Yönerge 1 →
Aşağıdaki okuma metnine göre (a), (b) ve (c) ifadelerinin metinle uyuşup uyuşmadığını belirtin. Her biri için evet ya da hayır deyin ve kararı belirleyen sözleri metinden birebir alıntılayın.
(a) Beytullah'ın ailesi Silvan'dan gelip Diyarbakır'a yerleşmişti.
(b) Abbas'ın Parkı denilen mekân aslında bir parktı.
(c) Anlatıcının ailesi Hasırlı Mahallesi'nde oturuyordu.

Okuma metni →
================

Geriye dönüp baktığımda, arkadaşlığımızın üzerinden yarım asırdan fazla zaman geçti, az değil. O yıllarda memleketin surlu şehrinin surlarının dışına taşalı henüz birkaç on yıl olmuştu.
Biz ise hala Hasırlı Mahallesi'nde, namı diğer Gâvur Mahallesi'nde oturuyorduk, Mardinkapı ile Balıkçılarbaşı arasında.
Eski ve bazalt taşlı avlulu evimizin Kürt, Türk, Ermeni, Süryani, Arap komşuları vardı. Muhabbetimiz de iyiydi. Evlerde pişen her şeyin tadı, lezzeti ve kokusu, çocukluğumuzun çığlıkları ile sokakta birbirine karışıyordu.
Cumhuriyet İlkokulu, şehrin sayılı birkaç ilkokulundan biriydi. Tıpkı komşuluk ilişkimiz gibi okul arkadaşlığımız da öyleydi. Etnik kimliklerimiz, bizler farkında olmadan okulda da birbirine karışmıştı.
Beytullah Güneri, namı diğer Beytocan, okul arkadaşlarımdan biriydi. Sesi güzeldi, güzel şarkılar söylüyordu. Bu nedenle öğretmenler her fırsatta ona şarkı söyletiyordu.
Beytullah'ın babası, dindar biriydi ve Şeyh'ti. Silvan'dan gelip Diyarbakır'a yerleşmişlerdi.
O yılların ve öncesinin eski Diyarbakır'ında Abbas'ın Parkı denilen bir mekân vardı. Bu mekân aslında bir kahvehaneydi, ama mekanın önünde birkaç ağacın gölgesini düşürdüğü, yoldan biraz yüksekteki seki gibi bir ön avlusu vardı, bu yüzden "park" olarak adlandırılıyordu.

================

Çıkarılan bilgiler →
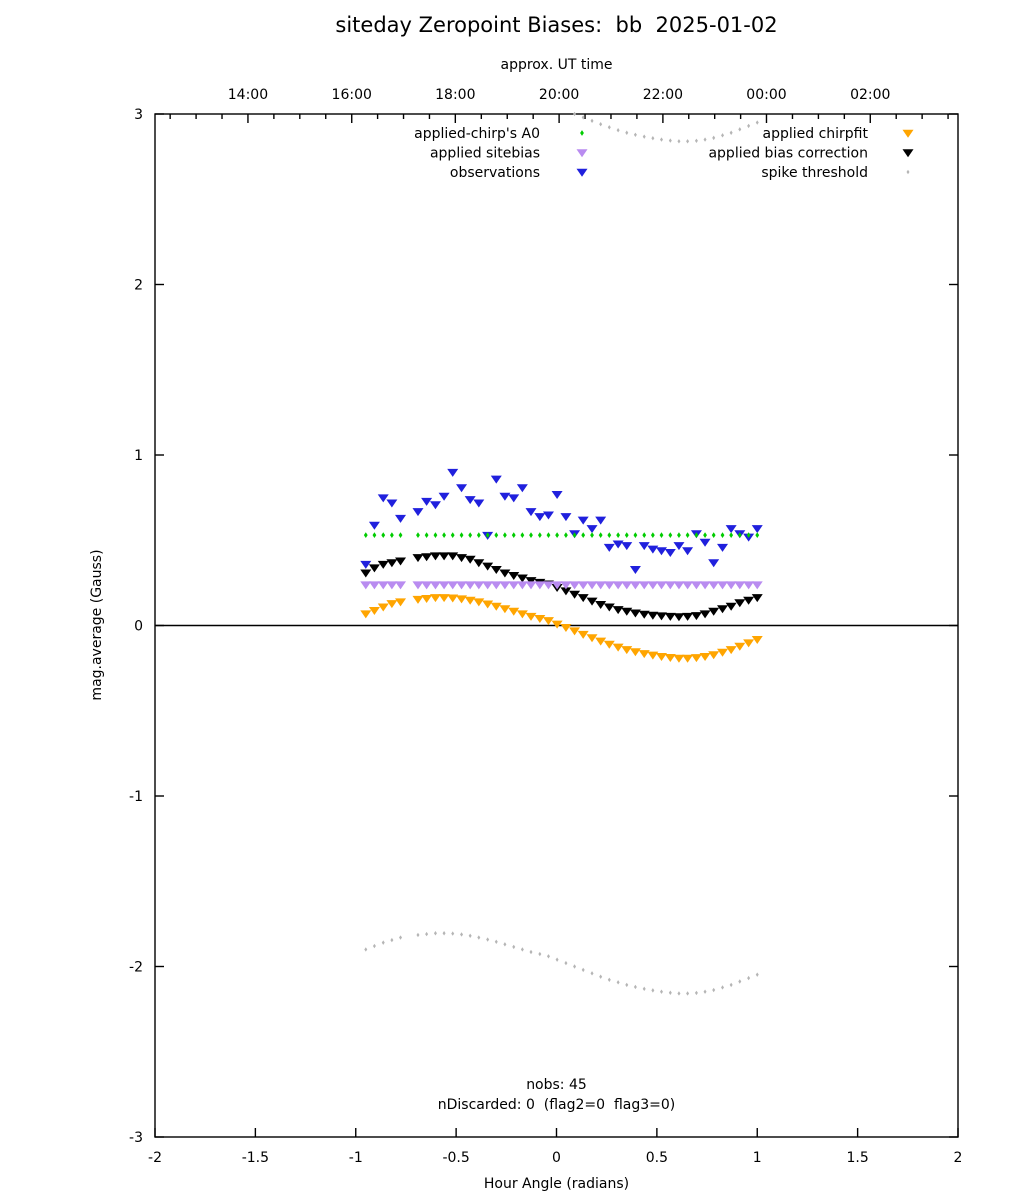  Describe the element at coordinates (136, 797) in the screenshot. I see `y-tick-label: -1` at that location.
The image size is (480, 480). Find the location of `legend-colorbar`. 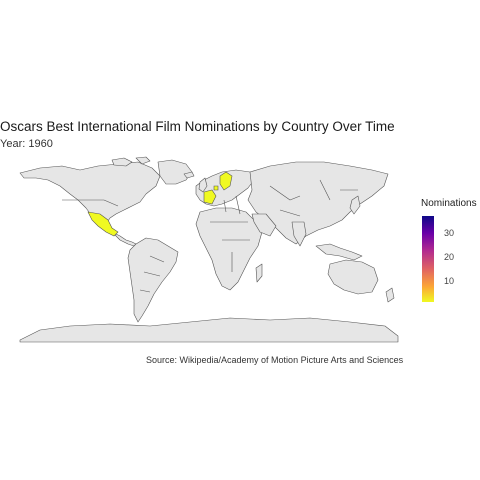

legend-colorbar is located at coordinates (428, 259).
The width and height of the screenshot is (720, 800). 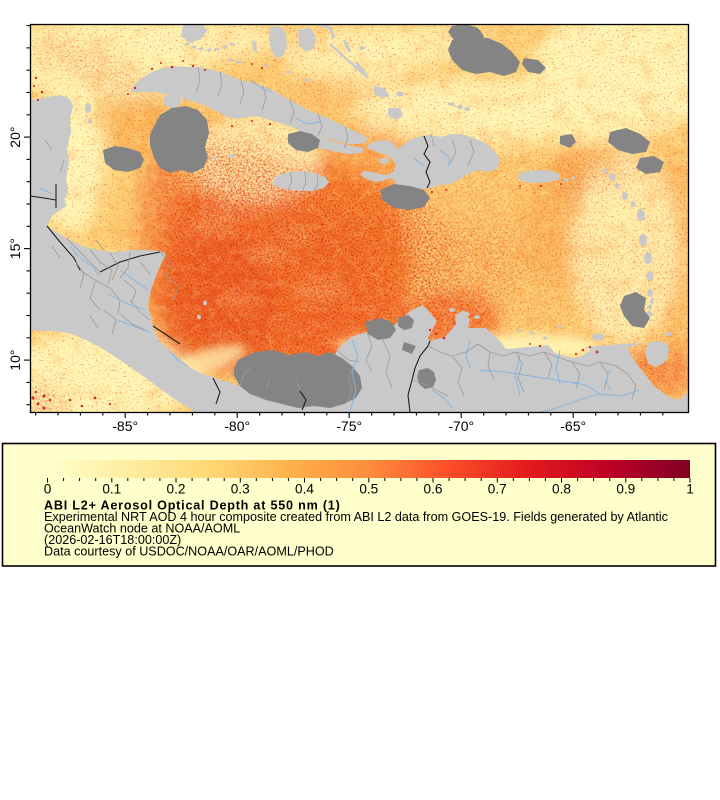 What do you see at coordinates (142, 529) in the screenshot?
I see `svg-text: OceanWatch node at NOAA/AOML` at bounding box center [142, 529].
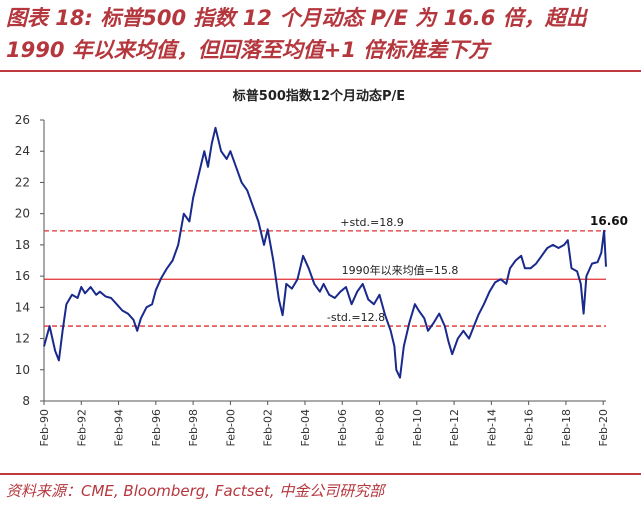  What do you see at coordinates (320, 71) in the screenshot?
I see `top-rule` at bounding box center [320, 71].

================

Yönerge 2 → Kayıtların en başından başlayıp "legend-colorbar is located" ifadesini içeren satırda biten satırları, iki uç da dahil olmak üzere, olduğu gibi tekrar verin. Resimleri yanıta almayın.

Alıştırma çıktısı 1 →
(a) Evet: "Silvan'dan gelip Diyarbakır'a yerleşmişlerdi."
(b) Hayır: "Bu mekân aslında bir kahvehaneydi"
(c) Evet: "Biz ise hala Hasırlı Mahallesi'nde, namı diğer Gâvur Mahallesi'nde oturuyorduk"

Alıştırma çıktısı 2 →
  Describe the element at coordinates (136, 797) in the screenshot. I see `y-tick-label: -1` at that location.
The image size is (480, 480). Find the location of `legend-colorbar`. 

legend-colorbar is located at coordinates (428, 259).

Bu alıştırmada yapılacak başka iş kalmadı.